◆ PROBLEM TO WORK ON: This exercise calls for copying every line below that holds the word "project".

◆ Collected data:
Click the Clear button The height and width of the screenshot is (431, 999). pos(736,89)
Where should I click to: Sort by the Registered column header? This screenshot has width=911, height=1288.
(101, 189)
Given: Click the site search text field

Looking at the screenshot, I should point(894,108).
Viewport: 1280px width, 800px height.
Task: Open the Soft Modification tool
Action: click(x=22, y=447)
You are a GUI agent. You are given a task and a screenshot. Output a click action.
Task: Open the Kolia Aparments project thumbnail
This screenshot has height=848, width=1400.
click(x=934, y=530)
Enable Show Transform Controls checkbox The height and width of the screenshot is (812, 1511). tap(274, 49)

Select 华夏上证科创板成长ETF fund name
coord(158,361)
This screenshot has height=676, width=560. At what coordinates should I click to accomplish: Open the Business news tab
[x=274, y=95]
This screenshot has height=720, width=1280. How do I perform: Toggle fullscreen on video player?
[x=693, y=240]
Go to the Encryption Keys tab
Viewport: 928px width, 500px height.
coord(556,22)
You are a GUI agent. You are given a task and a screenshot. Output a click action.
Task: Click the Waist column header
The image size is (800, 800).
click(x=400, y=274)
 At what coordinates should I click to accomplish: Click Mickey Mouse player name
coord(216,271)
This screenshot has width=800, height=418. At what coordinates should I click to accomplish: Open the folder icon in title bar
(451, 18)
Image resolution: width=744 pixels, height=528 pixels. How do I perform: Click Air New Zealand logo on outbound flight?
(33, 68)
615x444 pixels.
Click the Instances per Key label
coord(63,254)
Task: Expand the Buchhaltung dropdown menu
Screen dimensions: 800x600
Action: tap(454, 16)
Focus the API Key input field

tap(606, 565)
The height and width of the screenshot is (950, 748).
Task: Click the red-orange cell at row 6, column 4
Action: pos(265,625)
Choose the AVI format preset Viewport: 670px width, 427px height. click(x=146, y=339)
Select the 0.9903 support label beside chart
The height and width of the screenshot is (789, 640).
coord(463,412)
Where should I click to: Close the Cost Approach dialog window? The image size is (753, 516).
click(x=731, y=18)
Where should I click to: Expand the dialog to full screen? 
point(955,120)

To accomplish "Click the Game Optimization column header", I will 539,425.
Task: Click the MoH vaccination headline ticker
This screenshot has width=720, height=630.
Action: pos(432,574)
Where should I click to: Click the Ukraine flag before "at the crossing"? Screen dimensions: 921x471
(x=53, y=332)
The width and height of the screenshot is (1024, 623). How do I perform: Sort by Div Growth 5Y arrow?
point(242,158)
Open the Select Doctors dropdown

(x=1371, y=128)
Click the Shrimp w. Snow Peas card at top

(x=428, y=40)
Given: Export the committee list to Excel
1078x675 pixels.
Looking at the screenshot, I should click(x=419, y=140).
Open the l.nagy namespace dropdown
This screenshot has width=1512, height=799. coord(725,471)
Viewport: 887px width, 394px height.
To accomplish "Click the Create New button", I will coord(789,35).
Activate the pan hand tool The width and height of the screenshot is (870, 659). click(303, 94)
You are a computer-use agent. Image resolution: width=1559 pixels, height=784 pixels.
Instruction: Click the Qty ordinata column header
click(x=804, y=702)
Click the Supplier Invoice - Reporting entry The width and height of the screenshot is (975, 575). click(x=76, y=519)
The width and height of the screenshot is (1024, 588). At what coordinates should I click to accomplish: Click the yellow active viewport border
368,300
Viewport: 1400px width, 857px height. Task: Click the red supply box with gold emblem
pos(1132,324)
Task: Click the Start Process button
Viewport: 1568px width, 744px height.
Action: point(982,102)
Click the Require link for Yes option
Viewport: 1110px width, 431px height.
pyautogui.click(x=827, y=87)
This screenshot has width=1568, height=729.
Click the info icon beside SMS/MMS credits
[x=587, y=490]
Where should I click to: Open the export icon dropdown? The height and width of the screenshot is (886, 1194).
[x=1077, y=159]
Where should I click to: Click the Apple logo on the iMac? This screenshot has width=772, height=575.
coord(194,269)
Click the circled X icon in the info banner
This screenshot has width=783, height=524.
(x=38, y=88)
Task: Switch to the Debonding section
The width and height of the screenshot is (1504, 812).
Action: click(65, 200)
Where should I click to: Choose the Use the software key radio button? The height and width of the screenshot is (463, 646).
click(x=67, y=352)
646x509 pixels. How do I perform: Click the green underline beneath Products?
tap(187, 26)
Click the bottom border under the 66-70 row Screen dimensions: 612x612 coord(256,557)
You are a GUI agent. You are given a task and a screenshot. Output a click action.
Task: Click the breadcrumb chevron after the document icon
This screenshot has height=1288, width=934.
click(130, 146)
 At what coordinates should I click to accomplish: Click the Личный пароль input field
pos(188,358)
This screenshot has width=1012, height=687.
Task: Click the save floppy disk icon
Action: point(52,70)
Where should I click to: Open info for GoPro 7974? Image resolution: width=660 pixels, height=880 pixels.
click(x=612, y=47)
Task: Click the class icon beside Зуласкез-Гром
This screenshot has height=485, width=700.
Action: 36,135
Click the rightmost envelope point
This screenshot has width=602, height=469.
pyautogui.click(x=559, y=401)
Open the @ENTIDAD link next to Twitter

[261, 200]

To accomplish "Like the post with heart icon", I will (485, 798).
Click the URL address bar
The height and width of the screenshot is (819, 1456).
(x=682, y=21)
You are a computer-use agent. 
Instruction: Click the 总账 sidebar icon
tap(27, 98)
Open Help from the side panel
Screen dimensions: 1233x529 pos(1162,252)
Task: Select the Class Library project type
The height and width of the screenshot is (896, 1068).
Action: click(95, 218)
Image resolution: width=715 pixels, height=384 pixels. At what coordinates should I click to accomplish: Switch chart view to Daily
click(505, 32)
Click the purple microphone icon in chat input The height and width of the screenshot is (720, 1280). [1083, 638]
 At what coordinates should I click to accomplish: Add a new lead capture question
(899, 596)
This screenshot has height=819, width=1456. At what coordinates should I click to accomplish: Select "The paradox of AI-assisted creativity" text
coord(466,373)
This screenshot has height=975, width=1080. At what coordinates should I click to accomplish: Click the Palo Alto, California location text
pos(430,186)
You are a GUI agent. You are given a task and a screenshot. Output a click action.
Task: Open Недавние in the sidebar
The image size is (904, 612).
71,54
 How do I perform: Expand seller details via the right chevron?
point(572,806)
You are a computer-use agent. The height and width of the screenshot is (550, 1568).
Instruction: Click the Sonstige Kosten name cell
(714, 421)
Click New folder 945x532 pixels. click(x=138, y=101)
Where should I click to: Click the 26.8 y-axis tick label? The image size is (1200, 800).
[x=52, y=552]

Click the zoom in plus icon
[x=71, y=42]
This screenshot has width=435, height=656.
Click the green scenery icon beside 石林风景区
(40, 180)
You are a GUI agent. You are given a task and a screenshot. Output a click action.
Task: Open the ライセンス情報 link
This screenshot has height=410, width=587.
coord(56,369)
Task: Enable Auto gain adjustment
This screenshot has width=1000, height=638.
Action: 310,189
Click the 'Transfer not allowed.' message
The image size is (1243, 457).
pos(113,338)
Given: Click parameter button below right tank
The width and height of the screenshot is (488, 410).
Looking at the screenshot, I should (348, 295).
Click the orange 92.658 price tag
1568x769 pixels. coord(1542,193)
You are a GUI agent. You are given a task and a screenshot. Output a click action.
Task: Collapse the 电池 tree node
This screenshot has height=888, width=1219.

◆ RESPONSE BELOW:
Task: Open the Kolia Aparments project thumbnail
Task: Select the Class Library project type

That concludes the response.